Para o antropólogo Marcelo Moura, o modo de vida Yanomami está em constante transformação. Ele observa o surgimento da chamada “geração terra demarcada”, que cresce em meio ao contato com o mundo não indígena e enfrenta conflitos intergeracionais.

O chefe de emergências do Unicef no Brasil, Gregory Bulit, resume o propósito do estudo: “Os dois objetivos fundamentais do relatório são: primeiro, que seja uma referência atemporal e uma fonte de pesquisa (…); e também que possa ajudar organizações, gestores, profissionais de todas as áreas a melhor entenderem as particularidades para trabalhar com e para essas populações”.
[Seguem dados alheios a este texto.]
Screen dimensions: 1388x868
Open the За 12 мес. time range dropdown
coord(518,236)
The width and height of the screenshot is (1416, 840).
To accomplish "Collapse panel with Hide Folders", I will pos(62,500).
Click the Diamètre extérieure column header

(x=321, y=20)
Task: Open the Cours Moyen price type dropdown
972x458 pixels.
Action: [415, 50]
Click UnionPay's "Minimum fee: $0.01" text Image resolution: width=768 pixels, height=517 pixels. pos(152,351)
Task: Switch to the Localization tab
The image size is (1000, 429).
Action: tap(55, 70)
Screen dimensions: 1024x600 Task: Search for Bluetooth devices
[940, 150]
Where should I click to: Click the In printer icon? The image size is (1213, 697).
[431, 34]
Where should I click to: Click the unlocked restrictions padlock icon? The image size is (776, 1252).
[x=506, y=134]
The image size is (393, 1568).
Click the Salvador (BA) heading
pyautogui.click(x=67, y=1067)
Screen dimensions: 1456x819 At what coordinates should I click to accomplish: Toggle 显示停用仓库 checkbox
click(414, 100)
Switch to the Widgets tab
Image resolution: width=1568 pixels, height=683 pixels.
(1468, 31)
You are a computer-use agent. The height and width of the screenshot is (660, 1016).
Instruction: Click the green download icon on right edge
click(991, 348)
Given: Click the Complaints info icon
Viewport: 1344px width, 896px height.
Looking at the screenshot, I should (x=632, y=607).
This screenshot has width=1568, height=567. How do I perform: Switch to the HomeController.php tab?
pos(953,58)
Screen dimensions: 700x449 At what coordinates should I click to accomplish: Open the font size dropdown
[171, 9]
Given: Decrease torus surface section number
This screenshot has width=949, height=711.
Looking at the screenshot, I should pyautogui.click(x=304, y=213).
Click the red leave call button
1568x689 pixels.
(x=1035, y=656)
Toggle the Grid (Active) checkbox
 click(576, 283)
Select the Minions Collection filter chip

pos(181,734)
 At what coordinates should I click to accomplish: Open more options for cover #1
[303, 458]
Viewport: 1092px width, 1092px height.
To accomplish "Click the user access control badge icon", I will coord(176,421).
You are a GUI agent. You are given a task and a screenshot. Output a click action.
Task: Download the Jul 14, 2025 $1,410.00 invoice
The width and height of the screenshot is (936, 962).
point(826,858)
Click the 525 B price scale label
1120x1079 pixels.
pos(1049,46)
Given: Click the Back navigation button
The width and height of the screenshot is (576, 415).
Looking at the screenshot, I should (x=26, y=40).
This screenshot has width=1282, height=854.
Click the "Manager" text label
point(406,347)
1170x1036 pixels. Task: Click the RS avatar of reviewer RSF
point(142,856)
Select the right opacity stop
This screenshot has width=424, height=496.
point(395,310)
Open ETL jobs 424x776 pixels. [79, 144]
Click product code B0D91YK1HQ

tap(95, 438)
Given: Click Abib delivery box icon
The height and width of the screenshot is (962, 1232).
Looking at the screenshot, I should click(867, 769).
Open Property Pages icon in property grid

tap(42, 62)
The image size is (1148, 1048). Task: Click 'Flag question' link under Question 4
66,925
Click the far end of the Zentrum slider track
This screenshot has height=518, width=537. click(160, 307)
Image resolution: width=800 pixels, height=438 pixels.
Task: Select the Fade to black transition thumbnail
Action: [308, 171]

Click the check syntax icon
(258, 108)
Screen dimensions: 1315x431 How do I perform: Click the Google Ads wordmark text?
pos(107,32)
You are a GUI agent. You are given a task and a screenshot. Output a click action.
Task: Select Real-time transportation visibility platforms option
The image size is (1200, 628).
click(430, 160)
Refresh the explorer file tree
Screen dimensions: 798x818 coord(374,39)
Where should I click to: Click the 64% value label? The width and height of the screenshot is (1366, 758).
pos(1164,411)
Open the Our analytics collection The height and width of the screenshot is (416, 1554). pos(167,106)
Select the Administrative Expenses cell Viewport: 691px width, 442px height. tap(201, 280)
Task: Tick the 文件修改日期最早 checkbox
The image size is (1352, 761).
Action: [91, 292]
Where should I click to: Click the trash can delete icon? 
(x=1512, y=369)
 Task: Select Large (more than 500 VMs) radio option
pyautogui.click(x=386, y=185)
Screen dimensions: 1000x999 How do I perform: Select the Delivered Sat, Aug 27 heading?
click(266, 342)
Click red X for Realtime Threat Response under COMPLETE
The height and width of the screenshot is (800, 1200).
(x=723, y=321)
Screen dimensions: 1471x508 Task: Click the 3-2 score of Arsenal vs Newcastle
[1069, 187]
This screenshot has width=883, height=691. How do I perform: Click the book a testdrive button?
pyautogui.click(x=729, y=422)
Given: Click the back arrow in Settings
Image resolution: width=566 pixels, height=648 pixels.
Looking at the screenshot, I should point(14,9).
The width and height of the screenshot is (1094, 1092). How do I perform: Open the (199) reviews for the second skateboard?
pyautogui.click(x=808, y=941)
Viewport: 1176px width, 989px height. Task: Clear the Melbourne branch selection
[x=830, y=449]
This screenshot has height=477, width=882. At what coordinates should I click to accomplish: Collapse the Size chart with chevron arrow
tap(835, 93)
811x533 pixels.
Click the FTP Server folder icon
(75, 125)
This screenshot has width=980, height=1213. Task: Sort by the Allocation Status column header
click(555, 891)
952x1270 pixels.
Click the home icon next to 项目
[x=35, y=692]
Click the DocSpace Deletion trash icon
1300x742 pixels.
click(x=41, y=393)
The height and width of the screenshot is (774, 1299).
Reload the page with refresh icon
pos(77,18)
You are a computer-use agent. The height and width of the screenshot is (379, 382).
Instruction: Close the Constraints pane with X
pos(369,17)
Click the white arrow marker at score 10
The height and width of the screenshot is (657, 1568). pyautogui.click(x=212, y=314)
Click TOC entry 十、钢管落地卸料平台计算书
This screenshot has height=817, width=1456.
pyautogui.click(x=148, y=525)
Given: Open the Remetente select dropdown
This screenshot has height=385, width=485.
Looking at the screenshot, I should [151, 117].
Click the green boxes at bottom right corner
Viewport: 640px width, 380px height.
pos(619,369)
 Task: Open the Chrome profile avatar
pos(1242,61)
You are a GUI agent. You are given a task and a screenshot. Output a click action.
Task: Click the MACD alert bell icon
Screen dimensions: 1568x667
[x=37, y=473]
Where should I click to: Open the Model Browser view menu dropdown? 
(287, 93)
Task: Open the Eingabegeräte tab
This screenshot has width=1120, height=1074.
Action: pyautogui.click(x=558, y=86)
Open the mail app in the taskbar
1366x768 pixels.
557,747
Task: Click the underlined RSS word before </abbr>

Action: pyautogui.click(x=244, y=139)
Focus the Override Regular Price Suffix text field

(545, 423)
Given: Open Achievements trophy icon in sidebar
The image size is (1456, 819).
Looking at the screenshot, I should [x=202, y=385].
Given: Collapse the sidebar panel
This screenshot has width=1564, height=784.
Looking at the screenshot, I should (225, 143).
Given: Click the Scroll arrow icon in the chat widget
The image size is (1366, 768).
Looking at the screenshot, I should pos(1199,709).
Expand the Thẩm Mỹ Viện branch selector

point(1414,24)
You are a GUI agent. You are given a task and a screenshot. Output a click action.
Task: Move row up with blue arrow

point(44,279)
O documento conclui que proteger as terras indígenas e restaurar os ecossistemas são medidas essenciais para garantir o futuro das crianças Yanomami. O Unicef também pede que políticas públicas sejam construídas em diálogo com as próprias comunidades, ouvindo suas demandas e respeitando seus modos de vida.

“É fundamental que a grande demanda desses jovens por escolarização, por acesso a novos conhecimentos (…), seja levada a sério, sobretudo como ferramentas na luta por respeito por sua dignidade, pela integridade de seu território e pelo direito de preservarem sua cultura”, reforça o relatório.